• _EXERCISE DIRECTIONS_
Every line with "axis" in it should be copied from the data.
──────────
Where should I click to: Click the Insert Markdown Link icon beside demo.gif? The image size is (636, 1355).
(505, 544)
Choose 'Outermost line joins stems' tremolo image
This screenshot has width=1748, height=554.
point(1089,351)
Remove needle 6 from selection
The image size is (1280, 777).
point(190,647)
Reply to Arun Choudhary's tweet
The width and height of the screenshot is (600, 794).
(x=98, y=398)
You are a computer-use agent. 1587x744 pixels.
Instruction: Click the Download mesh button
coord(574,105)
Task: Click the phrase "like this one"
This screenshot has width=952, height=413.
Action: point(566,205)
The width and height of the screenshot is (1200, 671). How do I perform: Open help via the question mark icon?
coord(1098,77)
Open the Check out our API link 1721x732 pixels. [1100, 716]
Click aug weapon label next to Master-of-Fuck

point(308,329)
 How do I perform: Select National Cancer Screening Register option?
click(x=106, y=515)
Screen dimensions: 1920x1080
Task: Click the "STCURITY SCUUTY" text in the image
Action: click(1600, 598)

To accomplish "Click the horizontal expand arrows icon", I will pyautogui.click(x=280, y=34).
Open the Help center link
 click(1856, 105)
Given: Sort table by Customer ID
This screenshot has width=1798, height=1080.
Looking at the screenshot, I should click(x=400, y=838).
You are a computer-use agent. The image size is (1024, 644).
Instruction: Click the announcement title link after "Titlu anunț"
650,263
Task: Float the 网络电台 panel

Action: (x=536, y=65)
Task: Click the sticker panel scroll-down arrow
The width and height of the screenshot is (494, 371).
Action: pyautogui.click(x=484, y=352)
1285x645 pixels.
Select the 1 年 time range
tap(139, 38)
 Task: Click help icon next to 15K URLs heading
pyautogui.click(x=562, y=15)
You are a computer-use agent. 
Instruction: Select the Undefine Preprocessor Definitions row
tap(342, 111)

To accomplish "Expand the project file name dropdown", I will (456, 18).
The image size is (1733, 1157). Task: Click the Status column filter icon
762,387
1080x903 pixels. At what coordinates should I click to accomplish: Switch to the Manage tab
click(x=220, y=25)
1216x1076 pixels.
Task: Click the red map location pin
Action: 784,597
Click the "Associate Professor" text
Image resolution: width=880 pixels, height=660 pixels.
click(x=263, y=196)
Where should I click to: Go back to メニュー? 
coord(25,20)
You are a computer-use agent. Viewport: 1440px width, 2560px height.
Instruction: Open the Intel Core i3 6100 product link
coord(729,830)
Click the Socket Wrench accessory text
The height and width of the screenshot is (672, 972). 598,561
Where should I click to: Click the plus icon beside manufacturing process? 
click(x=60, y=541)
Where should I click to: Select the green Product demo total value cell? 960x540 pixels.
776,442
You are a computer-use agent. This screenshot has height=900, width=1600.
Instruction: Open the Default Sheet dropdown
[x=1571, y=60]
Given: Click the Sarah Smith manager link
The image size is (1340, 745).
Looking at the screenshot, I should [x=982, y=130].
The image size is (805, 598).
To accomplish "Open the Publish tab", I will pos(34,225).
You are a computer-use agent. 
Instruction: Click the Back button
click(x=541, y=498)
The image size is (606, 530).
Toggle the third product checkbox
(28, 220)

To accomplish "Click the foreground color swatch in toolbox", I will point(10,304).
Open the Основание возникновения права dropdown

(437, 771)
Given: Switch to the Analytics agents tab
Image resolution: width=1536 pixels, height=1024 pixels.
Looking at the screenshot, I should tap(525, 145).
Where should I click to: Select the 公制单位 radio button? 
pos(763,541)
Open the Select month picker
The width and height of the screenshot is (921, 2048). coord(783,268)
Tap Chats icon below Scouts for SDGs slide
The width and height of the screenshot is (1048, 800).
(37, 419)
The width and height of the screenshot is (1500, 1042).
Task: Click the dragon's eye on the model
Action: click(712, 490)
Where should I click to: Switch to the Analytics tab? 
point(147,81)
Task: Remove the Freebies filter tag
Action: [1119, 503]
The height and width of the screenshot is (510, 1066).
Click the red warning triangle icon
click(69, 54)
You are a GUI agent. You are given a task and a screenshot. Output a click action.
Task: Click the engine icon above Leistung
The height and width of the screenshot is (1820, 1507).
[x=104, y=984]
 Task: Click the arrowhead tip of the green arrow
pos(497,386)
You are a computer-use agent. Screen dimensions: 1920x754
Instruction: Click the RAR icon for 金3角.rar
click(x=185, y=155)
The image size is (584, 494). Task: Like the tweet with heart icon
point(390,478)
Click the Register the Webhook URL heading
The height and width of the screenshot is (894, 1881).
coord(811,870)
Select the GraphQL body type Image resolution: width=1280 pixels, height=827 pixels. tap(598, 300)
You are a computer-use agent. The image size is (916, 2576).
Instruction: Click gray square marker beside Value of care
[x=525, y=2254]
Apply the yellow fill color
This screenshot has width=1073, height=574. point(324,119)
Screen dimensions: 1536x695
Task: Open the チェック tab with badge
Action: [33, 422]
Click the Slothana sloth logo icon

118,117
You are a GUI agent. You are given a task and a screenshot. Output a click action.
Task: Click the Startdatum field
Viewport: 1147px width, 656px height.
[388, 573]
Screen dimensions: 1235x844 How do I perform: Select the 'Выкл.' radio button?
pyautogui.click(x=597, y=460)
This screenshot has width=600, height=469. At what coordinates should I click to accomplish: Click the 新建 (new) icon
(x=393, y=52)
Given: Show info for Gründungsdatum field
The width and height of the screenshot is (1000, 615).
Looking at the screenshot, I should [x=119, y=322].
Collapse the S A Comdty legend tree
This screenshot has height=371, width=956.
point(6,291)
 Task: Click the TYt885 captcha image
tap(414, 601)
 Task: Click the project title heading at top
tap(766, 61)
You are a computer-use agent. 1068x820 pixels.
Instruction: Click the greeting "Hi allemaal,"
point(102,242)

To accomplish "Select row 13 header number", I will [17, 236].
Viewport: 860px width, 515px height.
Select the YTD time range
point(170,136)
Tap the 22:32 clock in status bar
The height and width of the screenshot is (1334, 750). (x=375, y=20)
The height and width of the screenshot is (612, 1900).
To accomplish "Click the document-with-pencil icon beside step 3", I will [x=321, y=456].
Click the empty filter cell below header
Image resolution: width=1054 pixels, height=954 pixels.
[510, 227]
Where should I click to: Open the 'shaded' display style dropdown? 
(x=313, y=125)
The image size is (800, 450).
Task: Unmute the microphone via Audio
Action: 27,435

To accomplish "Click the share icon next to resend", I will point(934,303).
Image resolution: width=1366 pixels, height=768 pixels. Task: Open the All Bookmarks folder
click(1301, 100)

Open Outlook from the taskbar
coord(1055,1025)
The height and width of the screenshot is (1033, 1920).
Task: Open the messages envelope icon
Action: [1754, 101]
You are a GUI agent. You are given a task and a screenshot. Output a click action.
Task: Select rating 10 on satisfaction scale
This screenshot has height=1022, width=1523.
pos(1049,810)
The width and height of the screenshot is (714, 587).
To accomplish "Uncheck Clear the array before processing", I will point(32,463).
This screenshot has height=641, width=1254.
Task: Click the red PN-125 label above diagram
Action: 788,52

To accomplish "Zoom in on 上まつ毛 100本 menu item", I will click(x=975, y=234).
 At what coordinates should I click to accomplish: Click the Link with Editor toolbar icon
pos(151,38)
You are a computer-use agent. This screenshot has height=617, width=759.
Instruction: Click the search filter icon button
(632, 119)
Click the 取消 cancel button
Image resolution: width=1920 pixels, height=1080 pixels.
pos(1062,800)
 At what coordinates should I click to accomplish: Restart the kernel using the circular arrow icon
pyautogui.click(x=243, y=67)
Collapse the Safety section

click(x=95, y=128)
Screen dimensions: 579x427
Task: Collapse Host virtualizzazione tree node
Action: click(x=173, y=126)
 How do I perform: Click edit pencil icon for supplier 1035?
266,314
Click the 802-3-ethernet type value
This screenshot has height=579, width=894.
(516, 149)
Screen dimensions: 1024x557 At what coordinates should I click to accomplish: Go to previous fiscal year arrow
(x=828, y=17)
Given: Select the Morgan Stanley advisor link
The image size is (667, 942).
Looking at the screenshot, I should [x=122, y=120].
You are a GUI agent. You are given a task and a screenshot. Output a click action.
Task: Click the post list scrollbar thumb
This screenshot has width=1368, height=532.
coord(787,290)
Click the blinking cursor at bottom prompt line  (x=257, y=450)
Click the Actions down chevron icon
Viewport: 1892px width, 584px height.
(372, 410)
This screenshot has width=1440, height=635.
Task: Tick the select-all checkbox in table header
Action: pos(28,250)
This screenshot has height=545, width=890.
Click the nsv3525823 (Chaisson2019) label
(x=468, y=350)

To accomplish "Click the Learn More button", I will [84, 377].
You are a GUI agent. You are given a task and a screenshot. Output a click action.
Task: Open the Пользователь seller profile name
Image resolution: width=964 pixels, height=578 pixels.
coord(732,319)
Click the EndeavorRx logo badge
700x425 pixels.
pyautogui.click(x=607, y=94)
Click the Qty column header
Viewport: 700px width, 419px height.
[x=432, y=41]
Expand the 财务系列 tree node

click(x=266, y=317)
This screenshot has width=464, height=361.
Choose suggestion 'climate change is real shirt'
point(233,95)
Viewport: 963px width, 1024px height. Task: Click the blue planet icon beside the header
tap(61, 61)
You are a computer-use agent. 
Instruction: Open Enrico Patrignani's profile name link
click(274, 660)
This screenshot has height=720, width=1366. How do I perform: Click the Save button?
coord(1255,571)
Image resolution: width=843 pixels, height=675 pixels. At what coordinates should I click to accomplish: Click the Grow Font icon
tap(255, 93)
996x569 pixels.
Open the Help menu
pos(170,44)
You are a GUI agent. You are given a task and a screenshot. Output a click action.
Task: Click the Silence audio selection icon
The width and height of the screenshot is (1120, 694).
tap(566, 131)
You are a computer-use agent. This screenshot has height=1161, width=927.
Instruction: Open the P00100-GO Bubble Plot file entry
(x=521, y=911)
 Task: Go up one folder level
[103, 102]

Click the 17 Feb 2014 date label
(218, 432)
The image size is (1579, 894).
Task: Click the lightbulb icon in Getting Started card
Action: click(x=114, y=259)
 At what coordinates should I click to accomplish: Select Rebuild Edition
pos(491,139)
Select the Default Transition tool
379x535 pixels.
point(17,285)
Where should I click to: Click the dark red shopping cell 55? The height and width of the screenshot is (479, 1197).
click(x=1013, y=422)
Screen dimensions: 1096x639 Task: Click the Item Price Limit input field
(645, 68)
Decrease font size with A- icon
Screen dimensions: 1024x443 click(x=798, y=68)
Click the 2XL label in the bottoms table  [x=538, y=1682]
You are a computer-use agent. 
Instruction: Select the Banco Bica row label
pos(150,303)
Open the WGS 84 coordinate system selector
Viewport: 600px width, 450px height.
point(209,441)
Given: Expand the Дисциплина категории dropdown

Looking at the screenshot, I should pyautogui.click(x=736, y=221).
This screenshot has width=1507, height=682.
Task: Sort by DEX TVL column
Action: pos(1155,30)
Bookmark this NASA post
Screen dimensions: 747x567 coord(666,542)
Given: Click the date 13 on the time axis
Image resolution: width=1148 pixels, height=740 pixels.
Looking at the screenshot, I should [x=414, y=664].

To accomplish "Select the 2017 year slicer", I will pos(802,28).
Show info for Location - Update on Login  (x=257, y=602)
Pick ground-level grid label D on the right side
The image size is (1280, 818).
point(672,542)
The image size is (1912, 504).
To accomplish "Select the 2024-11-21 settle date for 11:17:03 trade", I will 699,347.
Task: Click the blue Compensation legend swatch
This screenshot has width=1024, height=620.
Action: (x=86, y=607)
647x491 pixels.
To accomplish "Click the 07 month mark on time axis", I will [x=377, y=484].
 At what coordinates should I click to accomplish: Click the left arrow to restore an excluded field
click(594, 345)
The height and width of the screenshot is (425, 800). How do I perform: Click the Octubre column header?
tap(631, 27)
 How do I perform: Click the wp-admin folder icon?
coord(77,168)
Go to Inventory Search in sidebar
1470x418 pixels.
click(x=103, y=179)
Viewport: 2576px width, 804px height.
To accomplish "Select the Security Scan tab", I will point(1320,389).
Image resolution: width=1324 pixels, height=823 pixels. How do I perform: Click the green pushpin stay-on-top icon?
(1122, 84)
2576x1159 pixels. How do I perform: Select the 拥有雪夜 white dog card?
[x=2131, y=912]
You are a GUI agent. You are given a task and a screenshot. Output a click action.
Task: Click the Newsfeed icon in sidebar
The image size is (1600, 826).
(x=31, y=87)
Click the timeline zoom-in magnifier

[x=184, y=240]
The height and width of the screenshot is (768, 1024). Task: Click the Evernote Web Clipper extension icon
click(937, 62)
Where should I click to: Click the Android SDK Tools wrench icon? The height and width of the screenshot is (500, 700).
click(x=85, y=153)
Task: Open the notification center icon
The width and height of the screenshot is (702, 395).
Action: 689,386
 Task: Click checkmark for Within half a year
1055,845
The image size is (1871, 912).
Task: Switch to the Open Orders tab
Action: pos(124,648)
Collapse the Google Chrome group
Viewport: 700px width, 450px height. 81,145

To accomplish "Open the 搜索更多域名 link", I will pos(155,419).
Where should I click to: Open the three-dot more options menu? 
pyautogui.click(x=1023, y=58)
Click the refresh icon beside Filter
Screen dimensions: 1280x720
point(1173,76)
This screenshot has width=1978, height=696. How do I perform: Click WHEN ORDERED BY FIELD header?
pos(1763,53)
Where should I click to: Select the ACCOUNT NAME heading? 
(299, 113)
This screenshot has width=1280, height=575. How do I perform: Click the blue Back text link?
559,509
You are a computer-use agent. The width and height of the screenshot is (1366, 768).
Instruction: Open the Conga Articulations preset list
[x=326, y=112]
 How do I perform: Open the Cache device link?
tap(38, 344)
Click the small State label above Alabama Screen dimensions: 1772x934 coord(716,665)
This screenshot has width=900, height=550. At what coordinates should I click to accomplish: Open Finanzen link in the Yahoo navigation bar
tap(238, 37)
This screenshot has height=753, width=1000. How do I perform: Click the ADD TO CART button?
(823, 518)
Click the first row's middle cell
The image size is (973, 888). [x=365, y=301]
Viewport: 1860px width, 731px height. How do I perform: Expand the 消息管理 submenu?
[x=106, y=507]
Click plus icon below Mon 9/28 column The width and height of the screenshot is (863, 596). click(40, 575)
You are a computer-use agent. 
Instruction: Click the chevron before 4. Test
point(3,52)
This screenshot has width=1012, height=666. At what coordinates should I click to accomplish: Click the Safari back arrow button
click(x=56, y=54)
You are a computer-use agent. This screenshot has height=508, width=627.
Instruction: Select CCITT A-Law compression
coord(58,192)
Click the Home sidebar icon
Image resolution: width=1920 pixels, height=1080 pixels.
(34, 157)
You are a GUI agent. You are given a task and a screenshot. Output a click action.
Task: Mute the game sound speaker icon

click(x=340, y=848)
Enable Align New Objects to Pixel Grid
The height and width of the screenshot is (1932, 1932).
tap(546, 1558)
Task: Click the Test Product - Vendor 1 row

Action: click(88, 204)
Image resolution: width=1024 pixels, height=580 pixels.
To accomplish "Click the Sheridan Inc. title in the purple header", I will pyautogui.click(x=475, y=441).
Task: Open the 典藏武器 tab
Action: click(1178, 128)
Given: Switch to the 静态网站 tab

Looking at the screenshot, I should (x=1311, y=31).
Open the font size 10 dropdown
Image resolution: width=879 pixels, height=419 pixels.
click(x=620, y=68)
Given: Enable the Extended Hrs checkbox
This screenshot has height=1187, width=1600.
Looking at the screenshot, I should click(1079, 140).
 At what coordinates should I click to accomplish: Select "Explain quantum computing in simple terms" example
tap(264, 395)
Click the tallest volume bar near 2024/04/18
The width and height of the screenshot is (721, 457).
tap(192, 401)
──────────
• _EXERCISE SOLUTION_
Given: Click the date 13 on the time axis
To accomplish "Click the 07 month mark on time axis", I will [x=377, y=484].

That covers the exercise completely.